### Consigne 1
Dans les lignes ci-dessous, remplacez « screenshot » par « screen » en partant de la ligne qui contient « The height and width of the screenshot is (805, 831). » et en allant jusqu'à la fin de ces lignes, puis recopiez ce passage sans rien modifier d'autre.

### Extrait à lire
Traversée de la Patagonie – « Le vent se lève…

… il faut tenter de vivre » — Paul Valéry

The night is darkening round me, The wild winds coldly blow; But a tyrant spell has bound me And I cannot, cannot go. — Emily Bronte, The Night is Darkening Round Me (1837)

Et tu restes collé au vent ! Collé au vent ! Collé au vent ! — Alain Damasio

Au-delà de l’épreuve physique et mentale qui sublime les découvertes et les rencontres, le voyage à vélo, prompt à la réflexion et aux pensées fugitives, renouvelle le rapport au monde. À l’espace, la rétine collée à la route et au paysage qui se déroulent lentement, un mode de contemplation privilégié. Au temps, qui se découpe en temporalités : du temps longs de l’échappée à l’urgence du bivouac ou du ravitaillement. S’habituer aux choses qui finissent, adieux réguliers. Il réenchante un quotidien qui prend du sens et de l’épaisseur, confirme nos choix. Vivre à vélo fait rentrer le voyage dans la peau, et fait alors partie de la vie, tout en nous maintenant constamment dans une zone du dehors (du quotidien, du confort, de nous-mêmes). Aux autres enfin, avec une solidarité impressionnante. Prendre confiance et s’affranchir des peurs.

L’entrée en Patagonie s’étant accompagnée du sifflement intempestif et continu du vent, c’est lui qui nous cueille durant toute la traversée d’est en ouest. Pour joindre la Cordillère depuis l’Atlantique, nous empruntons la route 25, itinéraire des colons gallois, qui traverse la province du Chubut, 505km de Trelew à Tecka. Peu de monde y fait du vélo (pour ne pas dire personne), plus de 100 km de désert entre chaque village, mais sa beauté, qui nous a été vantée, et le mystère, invoqué par les « No hay nada » et autres « Es la desolación », nous intriguent.

En effet, la grandeur de ces paysages, faits de superlatifs, change, chaque jour, d’univers et leur puissance est à la mesure de la souffrance et de la lutte contre le vent. Nous traversons des millions d’années d’histoire tellurique et minérale condensée. Des canyons rouges aux falaises blondes et brunes, au relief brut et acéré, parfois régulier, que le zénith aplanit. L’humanité y paraît bien dérisoire, voire accessoire, avec toute cette nécrologie taguée sur la route, face à l’immanence des pierres.

### Données extraites
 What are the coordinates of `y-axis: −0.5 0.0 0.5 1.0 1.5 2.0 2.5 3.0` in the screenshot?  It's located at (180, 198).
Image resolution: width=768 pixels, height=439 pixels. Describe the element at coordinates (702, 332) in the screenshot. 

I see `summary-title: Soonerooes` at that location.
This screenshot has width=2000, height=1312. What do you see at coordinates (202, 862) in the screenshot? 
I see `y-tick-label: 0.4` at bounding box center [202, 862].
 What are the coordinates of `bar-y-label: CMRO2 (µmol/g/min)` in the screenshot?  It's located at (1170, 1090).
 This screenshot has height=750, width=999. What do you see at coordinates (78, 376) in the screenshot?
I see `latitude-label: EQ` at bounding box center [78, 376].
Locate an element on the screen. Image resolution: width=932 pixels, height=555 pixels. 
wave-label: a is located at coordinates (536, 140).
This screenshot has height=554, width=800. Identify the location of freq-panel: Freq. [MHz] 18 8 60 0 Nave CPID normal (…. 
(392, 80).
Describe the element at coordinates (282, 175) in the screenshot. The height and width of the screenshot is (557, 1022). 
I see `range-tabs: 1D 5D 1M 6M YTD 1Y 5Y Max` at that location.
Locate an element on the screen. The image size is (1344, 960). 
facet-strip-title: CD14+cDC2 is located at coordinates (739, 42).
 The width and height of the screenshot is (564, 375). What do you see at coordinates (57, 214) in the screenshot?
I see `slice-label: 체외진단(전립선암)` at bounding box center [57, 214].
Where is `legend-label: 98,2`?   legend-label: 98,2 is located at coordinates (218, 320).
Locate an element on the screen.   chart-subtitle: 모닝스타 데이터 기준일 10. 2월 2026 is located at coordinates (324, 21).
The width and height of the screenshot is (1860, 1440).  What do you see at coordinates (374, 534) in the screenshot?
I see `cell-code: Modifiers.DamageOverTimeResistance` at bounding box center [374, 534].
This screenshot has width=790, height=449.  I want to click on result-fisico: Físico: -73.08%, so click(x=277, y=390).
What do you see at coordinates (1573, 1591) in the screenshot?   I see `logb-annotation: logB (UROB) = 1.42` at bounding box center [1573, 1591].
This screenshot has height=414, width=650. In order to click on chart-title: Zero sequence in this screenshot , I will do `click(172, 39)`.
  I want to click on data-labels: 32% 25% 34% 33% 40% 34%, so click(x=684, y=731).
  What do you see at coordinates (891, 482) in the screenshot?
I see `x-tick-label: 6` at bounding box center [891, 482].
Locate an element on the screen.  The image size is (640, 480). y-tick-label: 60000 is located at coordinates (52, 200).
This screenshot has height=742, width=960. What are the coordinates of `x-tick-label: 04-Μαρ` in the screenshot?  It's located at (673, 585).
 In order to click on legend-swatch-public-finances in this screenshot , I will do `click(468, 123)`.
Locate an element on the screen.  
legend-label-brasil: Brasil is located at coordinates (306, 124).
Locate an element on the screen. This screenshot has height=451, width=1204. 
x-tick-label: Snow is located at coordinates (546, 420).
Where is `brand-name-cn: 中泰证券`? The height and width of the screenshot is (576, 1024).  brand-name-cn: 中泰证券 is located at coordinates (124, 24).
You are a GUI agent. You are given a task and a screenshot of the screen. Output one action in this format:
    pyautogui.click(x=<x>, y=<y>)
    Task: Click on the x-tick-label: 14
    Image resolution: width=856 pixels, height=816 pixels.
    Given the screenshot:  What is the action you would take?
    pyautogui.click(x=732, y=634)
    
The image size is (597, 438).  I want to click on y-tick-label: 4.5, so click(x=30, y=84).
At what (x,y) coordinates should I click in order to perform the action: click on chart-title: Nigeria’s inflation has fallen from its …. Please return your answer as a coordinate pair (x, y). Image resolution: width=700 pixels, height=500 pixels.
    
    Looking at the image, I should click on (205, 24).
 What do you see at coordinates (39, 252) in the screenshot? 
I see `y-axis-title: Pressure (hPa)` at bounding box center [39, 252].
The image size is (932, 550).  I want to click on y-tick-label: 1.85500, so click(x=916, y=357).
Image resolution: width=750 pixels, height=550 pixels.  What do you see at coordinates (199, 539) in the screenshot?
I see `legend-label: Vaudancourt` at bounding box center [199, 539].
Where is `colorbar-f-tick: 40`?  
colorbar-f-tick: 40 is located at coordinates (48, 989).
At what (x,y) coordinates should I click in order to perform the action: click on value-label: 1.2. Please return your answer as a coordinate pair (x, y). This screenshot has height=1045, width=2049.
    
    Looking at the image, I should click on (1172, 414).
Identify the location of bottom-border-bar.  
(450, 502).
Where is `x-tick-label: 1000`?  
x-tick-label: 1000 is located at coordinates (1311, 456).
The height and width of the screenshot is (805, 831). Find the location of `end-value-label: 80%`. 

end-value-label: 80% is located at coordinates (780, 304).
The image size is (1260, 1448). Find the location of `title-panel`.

### Consigne 2
Prolongez le récit de la traversée de la Patagonie à vélo après sa dernière phrase.

### Votre réponse 1
The height and width of the screen is (805, 831). Find the location of `end-value-label: 80%`. 

end-value-label: 80% is located at coordinates (780, 304).
The image size is (1260, 1448). Find the location of `title-panel`.

### Votre réponse 2
Nous quittons Trelew et les Hughes, accompagnés d’Adrian. Objectif bien utopique : Dique, à 130 km. Mais le vent se dresse comme un mur épais, auquel aucun de nos mouvements pour le contrer n’échappe. Aux portes de la ville, nos adieux à Adrian puis l’objectif revu à la baisse : Dolavon, 40 km. La route 25, c’est aussi la route des Gallois, venu chercher, il y a 150 ans, des jours meilleurs au milieu de cette Patagonie venteuse, aride et peu fertile. On suit leur trace au gré des dragons rouges flottants ça et là, des architectures de briques rouges à étages, anciens saloons, des noms de rue, de bâtiments et de famille anglo-saxons. Les gens par ici partagent leur patrimoine génétique entre Tehuelches et Gallois.

À Gaiman, nous pouvons bifurquer sur la seule route parallèle qui traverse le réseau de canaux, déviés du fleuve Chubut, qui a permis l’implantation de « chacras », petites fermes, qui changent des immenses estancias, et nous plonge dans un paysage presque normand. À Dolavon, nous trouvons un camping municipal très fruste, au milieu des vestiges et instruments d’une vie laborieuse qui jalonnent la ville. Adrian et Maria nous rejoignent pour le maté. Les 2 fiestas d’à côté (voiture avec cumbia à fond et des hommes, très hommes, entre hommes) ont raison de mon sommeil, mais nous nous levons à 5h30 pour conjurer le vent.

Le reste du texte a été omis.